# Can the Sig P228 handle +p ammo?



## Spazz (May 3, 2009)

I've read a lot of good things about the P228 and I've been wanting to buy one as my CCW but I want to know if the gun can handle +p ammo from companies like doubletap...


----------



## Todd (Jul 3, 2006)

I'm sure it will handle it, the question is why would want to subject the gun to that kind of additional wear and tear and thus reduce its service life, when any standard premium SD ammo will work just as well?


----------



## Spazz (May 3, 2009)

I don't understand a whole lot about 9mm...I'm just recently converting myself from .45 and 10mm....I find the idea of an easily controlable, caliber a better idea, additionally my hands aren't quite big enough for the .45 size guns to be totally comfortable. It's been explained to me that if I want a 9mm for SD i'd better have a hot load...I'm guessing this isn't the case?


----------



## Todd (Jul 3, 2006)

Not at all, IMO. I "downgraded" from a .40 a couple years ago and now carry a 9mm every day with standard loads and I don't have any concerns about the caliber.
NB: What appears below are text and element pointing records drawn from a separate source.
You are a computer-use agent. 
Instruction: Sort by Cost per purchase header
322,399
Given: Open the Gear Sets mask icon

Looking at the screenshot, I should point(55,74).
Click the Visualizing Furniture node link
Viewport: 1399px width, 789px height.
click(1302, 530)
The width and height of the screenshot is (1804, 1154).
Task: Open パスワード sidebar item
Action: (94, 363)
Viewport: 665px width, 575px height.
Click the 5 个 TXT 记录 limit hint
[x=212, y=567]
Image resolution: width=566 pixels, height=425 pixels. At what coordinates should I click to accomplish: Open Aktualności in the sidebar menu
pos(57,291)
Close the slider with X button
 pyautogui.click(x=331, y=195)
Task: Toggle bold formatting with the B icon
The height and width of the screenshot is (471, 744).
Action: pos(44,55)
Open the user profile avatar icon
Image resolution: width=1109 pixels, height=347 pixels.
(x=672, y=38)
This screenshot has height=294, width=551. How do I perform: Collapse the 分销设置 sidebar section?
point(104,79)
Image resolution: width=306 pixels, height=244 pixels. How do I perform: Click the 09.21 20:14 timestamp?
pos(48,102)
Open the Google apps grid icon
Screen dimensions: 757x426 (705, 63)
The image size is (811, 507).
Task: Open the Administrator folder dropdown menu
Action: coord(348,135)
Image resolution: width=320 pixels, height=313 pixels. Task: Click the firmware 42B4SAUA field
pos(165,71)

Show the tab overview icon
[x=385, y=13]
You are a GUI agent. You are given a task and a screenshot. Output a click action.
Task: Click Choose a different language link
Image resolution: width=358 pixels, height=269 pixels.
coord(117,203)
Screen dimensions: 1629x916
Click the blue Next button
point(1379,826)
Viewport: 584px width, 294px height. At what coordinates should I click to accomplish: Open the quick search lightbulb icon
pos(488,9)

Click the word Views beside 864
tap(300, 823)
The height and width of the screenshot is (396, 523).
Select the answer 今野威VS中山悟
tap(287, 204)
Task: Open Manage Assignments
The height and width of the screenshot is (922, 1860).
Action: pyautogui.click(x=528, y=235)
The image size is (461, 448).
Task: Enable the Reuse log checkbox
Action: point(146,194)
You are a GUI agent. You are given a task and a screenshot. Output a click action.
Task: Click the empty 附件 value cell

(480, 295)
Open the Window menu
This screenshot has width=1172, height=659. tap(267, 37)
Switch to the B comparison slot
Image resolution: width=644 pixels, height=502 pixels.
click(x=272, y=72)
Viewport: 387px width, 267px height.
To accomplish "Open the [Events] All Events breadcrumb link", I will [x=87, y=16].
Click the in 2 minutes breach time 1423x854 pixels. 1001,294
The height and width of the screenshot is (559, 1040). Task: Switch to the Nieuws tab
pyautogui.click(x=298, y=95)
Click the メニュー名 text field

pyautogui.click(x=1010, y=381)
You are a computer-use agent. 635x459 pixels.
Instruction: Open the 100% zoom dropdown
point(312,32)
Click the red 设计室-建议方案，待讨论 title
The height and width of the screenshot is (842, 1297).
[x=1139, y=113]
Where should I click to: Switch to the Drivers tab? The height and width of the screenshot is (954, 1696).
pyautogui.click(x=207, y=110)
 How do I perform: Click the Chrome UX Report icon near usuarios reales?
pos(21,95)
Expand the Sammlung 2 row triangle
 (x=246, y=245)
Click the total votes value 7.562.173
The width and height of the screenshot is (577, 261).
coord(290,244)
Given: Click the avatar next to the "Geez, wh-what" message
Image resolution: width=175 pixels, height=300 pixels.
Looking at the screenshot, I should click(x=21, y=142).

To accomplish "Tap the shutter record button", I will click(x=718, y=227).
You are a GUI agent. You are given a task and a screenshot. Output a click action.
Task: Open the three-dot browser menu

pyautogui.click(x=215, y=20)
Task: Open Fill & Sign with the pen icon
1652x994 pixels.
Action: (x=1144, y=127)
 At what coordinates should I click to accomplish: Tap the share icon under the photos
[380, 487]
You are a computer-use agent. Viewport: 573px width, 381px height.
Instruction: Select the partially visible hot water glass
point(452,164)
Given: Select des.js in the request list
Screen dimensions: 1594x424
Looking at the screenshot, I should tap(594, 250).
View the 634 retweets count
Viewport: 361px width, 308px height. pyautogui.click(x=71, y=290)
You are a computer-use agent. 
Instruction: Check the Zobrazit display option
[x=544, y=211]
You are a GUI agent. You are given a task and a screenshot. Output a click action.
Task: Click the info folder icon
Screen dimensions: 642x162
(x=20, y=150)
If you can hit a guy multiple times COM with a 9mm, he's probably going to go down, irregardless of what P rating your ammo is.


----------



## Spazz (May 3, 2009)

Very good point. Which load do you use?


----------



## YFZsandrider (Feb 28, 2009)

Winchester rangers shoot very nice out of my Kahr 9mm and will I'll be running them out of my 228 when I pick it up this evening:supz:

Speer Gold Dots are nice too


----------



## Spazz (May 3, 2009)

How much are you paying for yours YZF? I called Ben's in Renton and they said their supplier had some with nite sites for $899


----------



## Todd (Jul 3, 2006)

YFZsandrider said:


> Speer Gold Dots are nice too


That's what's in my P229 right now.


----------



## Spazz (May 3, 2009)

I heard NYPD was having issue with their 9mm glocks and it was thought to be the fault of the gold dot ammo?


----------



## YFZsandrider (Feb 28, 2009)

Spazz said:


> How much are you paying for yours YZF? I called Ben's in Renton and they said their supplier had some with nite sites for $899


$679 seemed kinda low to me. Origonally I was looking at getting a Sigpro 2022, but when I saw their price on the p228, I had to!


----------



## Growler67 (Sep 8, 2008)

I use 147gr Federal HydraShoks in mine. Never had any problems digesting anyting i've ever put in my SiG's. My P226 has over ~25k rounds through it over 18 1/2 years and never had a malfunction, never fired any + rounds either. Price and availability never made it a considerable factor in my choice as a needed item. As stated any of the many Modern SD/HD rounds will perform just fine.........so long as you can do your part and place the shot(s).

Never really saw the cost=benifits of +rounds for general civilian applications personally. Whatever you were told seems to have come from a biased opinion for whatever the reasons.


----------